This starts a local fixture HTTP site and verifies `generate -> test -> repair -> retest` without external internet, a real browser, or a real LLM.

## Security and compliance boundary

`ai-crawler` is intended for authorized crawling, internal QA/testing, research, owned or allowed web property monitoring, and data portability workflows.

It does not implement:

- CAPTCHA solving
- MFA bypass
- Cloudflare/bot-challenge bypass
- stealth fingerprint manipulation
- evasion proxy rotation

Challenge-like responses are classified and surfaced as requiring human/manual handoff where appropriate.

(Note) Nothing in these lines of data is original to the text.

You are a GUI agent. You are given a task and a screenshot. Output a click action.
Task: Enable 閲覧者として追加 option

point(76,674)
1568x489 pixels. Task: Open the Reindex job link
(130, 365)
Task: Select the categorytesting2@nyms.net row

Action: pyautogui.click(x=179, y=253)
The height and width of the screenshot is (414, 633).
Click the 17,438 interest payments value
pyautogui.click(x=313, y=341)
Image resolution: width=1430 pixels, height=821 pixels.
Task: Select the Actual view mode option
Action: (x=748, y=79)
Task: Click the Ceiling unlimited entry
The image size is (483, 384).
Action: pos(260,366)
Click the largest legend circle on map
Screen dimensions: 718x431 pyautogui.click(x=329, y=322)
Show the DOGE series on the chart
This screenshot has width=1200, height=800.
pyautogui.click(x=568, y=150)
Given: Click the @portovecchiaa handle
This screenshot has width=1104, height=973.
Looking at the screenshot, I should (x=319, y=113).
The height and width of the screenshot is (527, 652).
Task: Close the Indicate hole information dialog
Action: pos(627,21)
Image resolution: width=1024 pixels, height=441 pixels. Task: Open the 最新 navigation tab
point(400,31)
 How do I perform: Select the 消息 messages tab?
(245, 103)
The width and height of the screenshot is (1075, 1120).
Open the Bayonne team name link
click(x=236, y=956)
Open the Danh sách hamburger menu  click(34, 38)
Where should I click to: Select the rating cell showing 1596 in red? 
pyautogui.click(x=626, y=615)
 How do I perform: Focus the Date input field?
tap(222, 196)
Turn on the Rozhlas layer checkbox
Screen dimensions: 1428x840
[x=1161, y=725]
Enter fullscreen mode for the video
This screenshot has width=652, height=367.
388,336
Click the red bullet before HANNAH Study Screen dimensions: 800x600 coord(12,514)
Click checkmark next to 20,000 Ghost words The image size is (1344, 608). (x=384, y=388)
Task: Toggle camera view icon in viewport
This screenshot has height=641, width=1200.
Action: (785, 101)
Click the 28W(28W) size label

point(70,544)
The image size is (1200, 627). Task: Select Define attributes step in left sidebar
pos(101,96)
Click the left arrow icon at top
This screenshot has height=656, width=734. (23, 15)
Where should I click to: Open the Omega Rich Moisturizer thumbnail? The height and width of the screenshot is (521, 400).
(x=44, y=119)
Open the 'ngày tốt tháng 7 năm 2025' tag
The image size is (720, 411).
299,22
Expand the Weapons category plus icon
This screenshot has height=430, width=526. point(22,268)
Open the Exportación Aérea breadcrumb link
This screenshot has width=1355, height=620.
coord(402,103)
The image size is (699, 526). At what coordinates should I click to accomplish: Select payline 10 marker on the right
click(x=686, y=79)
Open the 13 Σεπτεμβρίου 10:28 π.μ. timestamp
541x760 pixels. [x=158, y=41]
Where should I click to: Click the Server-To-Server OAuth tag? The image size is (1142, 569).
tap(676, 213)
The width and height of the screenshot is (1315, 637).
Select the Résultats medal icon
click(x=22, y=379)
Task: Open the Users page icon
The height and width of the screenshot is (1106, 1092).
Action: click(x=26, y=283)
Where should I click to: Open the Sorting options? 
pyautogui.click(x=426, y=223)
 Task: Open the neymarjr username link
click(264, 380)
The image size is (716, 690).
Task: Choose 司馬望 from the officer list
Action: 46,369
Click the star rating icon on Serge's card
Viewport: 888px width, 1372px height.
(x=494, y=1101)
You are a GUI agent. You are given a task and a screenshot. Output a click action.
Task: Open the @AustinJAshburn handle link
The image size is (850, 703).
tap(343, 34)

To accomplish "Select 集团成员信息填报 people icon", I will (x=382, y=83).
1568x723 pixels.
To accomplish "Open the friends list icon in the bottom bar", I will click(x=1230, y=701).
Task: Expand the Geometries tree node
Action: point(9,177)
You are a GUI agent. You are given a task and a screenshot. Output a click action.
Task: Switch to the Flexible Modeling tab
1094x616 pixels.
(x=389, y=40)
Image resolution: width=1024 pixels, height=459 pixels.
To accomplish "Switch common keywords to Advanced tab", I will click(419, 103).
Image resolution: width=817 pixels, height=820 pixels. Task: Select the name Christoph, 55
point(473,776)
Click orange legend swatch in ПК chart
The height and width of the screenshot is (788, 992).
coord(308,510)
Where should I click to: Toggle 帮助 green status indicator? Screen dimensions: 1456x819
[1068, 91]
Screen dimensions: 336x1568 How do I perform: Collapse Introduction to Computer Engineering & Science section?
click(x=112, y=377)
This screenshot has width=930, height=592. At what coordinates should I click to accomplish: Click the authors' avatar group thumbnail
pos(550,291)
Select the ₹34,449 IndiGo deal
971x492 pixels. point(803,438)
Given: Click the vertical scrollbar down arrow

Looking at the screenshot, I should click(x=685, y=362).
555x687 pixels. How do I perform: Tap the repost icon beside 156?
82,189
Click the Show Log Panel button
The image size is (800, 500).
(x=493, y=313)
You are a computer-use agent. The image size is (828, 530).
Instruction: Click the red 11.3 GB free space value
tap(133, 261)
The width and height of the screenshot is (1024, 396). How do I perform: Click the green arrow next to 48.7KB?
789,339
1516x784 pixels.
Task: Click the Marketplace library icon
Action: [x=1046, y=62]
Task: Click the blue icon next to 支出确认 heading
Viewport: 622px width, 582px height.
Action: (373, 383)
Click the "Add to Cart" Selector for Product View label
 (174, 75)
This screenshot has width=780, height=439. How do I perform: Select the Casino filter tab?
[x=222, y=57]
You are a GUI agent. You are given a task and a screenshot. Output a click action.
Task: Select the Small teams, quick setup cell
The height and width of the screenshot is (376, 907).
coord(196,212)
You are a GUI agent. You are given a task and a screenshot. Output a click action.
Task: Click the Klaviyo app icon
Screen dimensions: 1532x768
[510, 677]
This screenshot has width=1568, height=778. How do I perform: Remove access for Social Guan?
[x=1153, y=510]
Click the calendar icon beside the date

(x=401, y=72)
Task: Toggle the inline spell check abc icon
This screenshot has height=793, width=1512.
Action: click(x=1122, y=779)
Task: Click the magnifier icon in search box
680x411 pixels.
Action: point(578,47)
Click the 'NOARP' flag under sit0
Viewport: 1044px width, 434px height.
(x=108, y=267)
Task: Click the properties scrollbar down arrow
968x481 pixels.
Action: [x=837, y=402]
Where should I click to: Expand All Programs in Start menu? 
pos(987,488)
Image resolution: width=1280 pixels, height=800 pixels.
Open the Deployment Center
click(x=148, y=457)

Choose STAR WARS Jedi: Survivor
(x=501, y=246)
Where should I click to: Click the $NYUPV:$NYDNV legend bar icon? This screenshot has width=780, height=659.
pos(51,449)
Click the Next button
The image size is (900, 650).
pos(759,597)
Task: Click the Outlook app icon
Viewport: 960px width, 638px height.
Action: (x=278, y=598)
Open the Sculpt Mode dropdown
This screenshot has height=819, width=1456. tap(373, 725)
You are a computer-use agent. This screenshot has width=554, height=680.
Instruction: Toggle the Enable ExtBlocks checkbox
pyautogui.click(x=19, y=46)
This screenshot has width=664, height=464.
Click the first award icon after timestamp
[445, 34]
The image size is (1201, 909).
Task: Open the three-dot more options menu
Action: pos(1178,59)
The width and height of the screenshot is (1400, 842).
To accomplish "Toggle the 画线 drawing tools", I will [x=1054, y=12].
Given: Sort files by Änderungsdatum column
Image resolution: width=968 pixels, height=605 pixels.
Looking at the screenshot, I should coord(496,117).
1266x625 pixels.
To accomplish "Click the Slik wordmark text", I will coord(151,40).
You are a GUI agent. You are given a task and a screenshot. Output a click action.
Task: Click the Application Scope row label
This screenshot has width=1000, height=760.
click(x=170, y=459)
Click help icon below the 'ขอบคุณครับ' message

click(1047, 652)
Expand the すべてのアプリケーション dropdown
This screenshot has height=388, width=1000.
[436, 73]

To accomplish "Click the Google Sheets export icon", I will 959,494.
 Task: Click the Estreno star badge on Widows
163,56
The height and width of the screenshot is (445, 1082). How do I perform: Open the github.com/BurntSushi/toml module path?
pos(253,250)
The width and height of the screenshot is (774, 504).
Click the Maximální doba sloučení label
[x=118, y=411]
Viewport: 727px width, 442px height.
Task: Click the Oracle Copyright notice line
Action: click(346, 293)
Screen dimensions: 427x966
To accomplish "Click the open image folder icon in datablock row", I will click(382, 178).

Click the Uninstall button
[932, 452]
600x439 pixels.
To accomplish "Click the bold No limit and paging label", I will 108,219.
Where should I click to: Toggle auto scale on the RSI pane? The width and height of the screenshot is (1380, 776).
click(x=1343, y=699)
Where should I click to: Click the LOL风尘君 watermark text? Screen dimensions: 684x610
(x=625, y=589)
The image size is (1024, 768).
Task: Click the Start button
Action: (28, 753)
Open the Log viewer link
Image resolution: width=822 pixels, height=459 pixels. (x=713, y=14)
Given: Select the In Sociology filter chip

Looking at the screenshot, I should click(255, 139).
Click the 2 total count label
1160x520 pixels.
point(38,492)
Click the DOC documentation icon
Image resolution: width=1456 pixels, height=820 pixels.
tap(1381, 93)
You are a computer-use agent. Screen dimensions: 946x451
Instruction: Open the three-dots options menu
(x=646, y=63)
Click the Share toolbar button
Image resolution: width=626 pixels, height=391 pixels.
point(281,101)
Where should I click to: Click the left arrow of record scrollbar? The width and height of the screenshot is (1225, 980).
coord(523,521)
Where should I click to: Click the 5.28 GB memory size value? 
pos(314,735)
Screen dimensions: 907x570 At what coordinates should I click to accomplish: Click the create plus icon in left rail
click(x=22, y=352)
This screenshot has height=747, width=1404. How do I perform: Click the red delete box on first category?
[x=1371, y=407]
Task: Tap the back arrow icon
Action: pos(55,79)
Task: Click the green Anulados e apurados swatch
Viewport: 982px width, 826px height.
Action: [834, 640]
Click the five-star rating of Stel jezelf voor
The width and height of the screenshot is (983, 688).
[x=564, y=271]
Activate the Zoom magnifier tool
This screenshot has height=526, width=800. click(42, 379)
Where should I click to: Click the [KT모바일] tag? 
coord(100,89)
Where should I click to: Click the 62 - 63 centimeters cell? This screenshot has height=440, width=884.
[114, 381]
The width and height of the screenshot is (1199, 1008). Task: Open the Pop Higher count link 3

Sensitive values in diagnostic reports are redacted, including common bearer tokens, cookies, session IDs, API keys, and JSON-embedded token fields.

## Documentation

Development docs live under `.dev/`:

- `.dev/README.md`
- `.dev/03-ai/auto-harness-contract.md`
- `.dev/04-mcp/server.md`
- `.dev/08-operations/security-and-compliance.md`
- `.dev/08-operations/challenge-handling-policy.md`

## Status

Alpha. The deterministic recipe compiler, one-command `compile` flow, browser probe CLI, CLI, SDK facade, MCP server, redaction, failure classification, and fixture smoke tests are implemented. Real LLM provider integrations are intentionally optional/future layers behind adapter boundaries.

## License

MIT